Hi, I met issues when using DALI to replace Pytorch dataloader. My task is to transfer mel spectrograms with several labels into training model. I firstly hope to transfer a python class with labels (including IDs and strings) and GPU tensors into pipeline, but here said ExternalSource accepts input only on the CPU (via numpy array) so I changed the data format into several numpy arrays. Then I found the iterator (DALIGenericIterator and DALIClassificationIterator) support only one or two outputs in single pipeline, but the batch in my model contains at least 6 (mel_inputs, input_lengths, mel_target, output_lengths, speaker_id, gate_padded). And each mel spectrogram has a different length.
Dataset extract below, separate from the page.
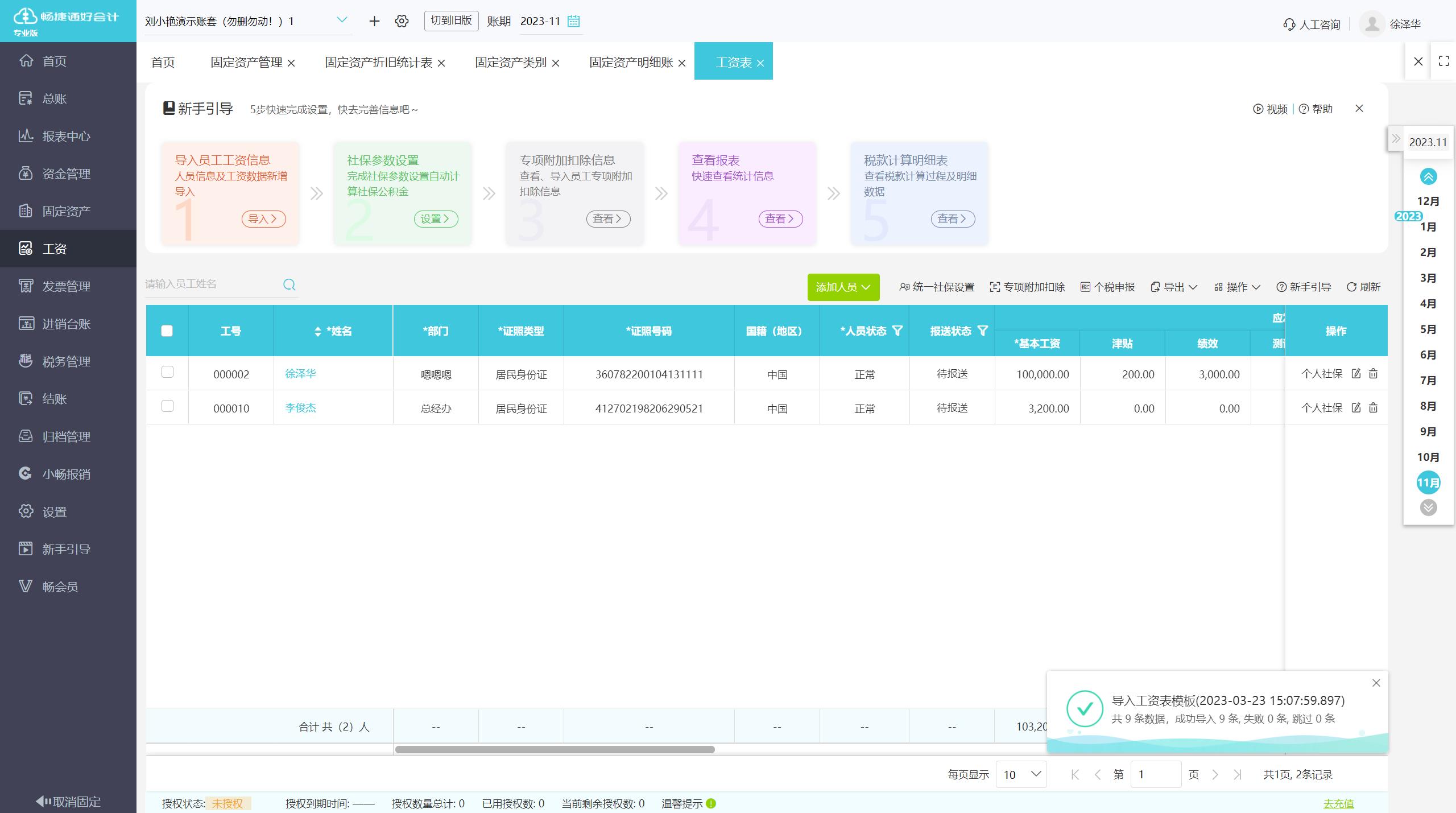Image resolution: width=1456 pixels, height=813 pixels.
Task: Toggle checkbox for 徐泽华 row
Action: [168, 372]
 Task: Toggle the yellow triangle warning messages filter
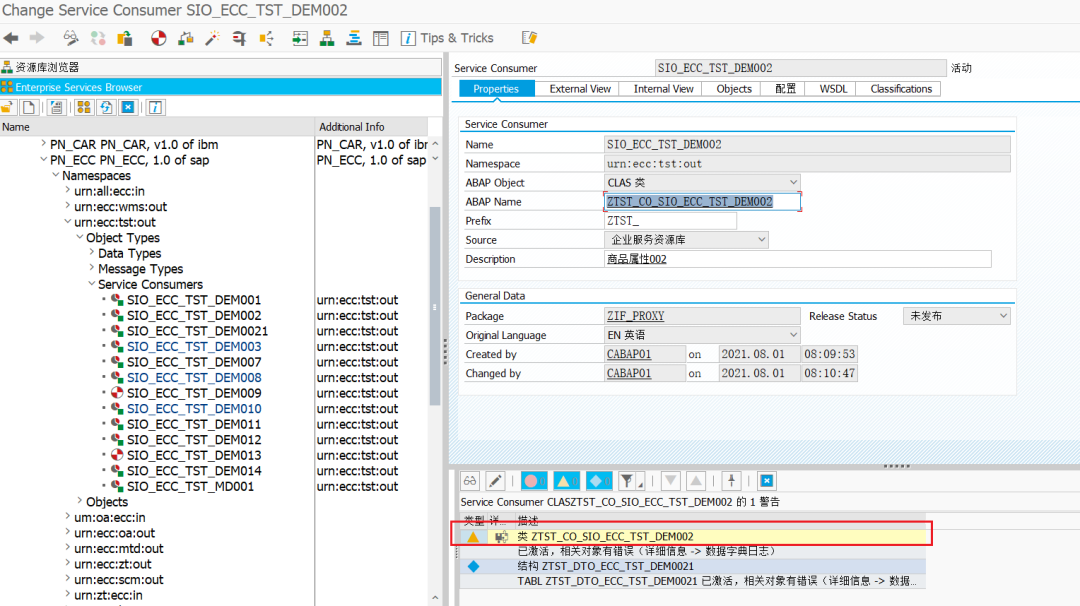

I would like to ask how can I transfer these data into a GPU based training model? Do I need to write a custom function to support this? If yes, may I have some guidance?
Here is my code:
class ExternalInputIterator(object):
def __init__(self, batch_size, data_folder, target_speaker):
self.batch_size = batch_size
self.filepaths_pair = load_files_from_path(data_folder, target_speaker)
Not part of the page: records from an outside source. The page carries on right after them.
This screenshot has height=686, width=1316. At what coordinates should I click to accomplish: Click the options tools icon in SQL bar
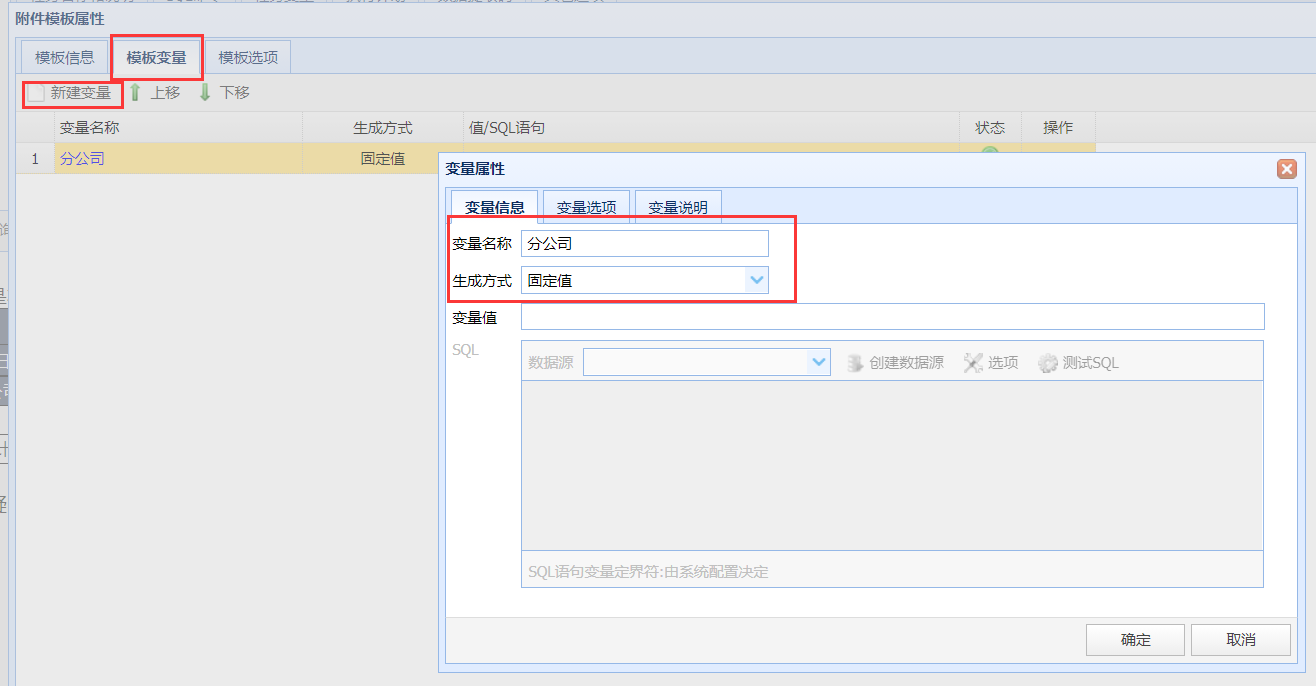pyautogui.click(x=973, y=363)
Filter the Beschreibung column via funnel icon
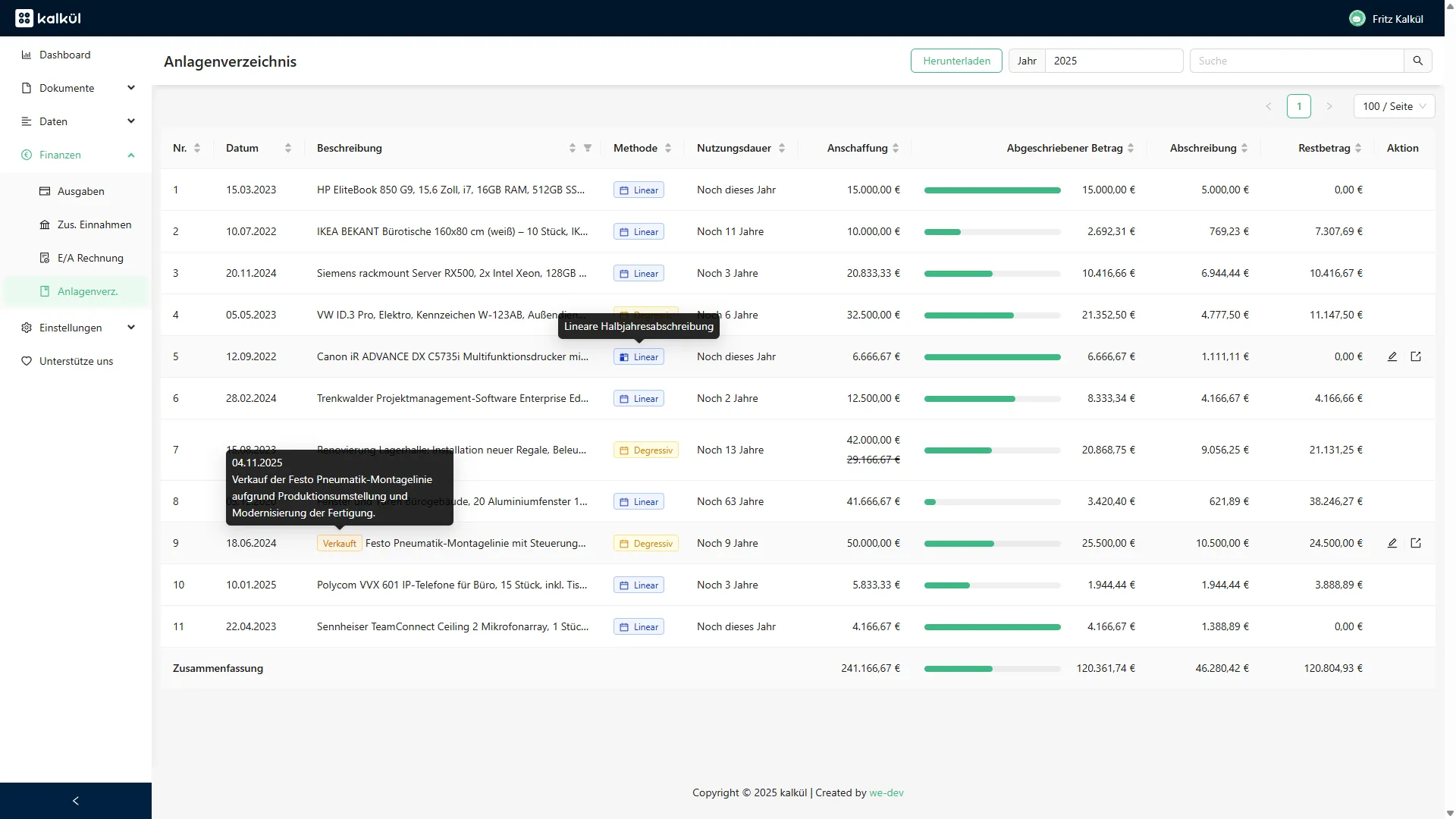 [x=588, y=148]
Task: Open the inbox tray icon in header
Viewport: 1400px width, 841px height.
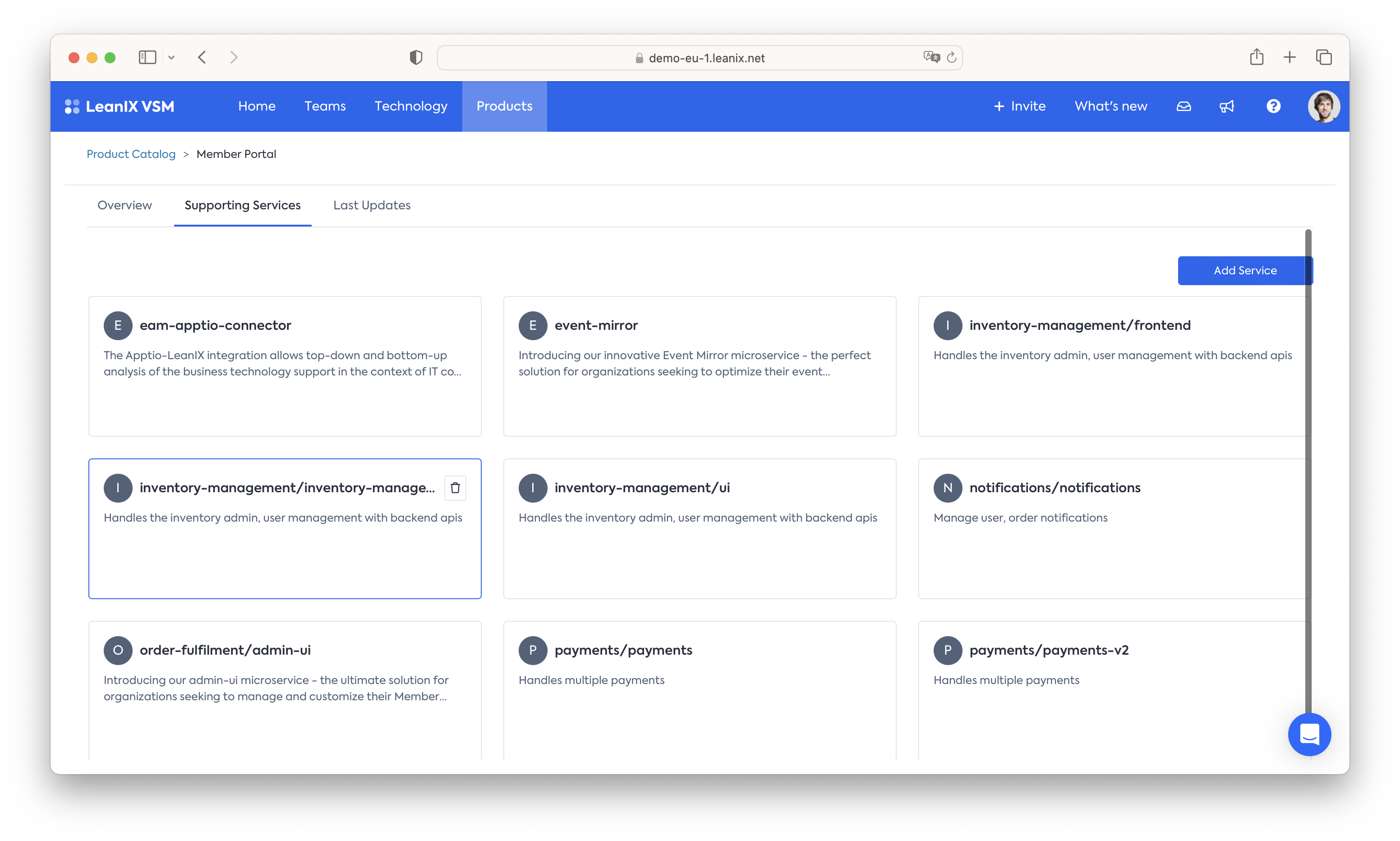Action: pyautogui.click(x=1184, y=106)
self.dataset_len = len(self.filepaths_pair)
def __iter__(self):
self.i = 0
shuffle(self.filepaths_pair)
return self
def __next__(self):
inputs = []
if self.i >= self.dataset_len:
raise StopIteration
for i in range(self.batch_size):
file = self.get_mel_pair(self.filepaths_pair[i])
inputs.append(file)
batch = self.collate_fn(inputs)
self.i = (self.i + 1) % self.dataset_len
return batch
@property
def size(self,):
return self.dataset_len
def get_mel_pair(self, files):
...
return files
def load_mel(self, filename):
melspec = np.load(filename)
return melspec
def collate_fn(self, batch):
...
return (mel_inputs, input_lengths, mel_targets, output_lengths, gate, input_voice, target_voice, speaker_id)
next = __next__
class ExternalSourcePipeline(Pipeline):
def __init__(self, batch_size, num_threads, device_id, external_data):
super(ExternalSourcePipeline, self).__init__(batch_size, num_threads, device_id, seed=12)
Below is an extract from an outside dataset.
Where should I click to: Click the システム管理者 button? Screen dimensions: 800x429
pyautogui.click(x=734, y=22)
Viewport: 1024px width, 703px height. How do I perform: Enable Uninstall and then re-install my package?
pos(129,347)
self.mel_inputs = ops.ExternalSource()
self.input_lengths = ops.ExternalSource()
self.mel_targets = ops.ExternalSource()
self.output_lengths = ops.ExternalSource()
self.speaker_id = ops.ExternalSource()
self.gate_padded = ops.ExternalSource()
self.input_voice = ops.ExternalSource()
self.target_voice = ops.ExternalSource()
self.pad = ops.Pad(fill_value=0)
self.gate_pad = ops.Pad(fill_value=1)
self.external_data = external_data
self.iterator = iter(self.external_data)
def define_graph(self):
self.mel_inputs = self.mel_inputs()
# mel_inputs = self.mel_inputs
mel_inputs = self.pad(self.mel_inputs)
self.mel_targets = self.mel_targets()
# mel_targets = self.mel_targets
mel_targets = self.pad(self.mel_targets)
self.gate_padded = self.gate_padded()
# gate_padded = self.gate_padded
gate_padded = self.gate_pad(self.gate_padded)
self.input_lengths = self.input_lengths()
self.output_lengths = self.output_lengths()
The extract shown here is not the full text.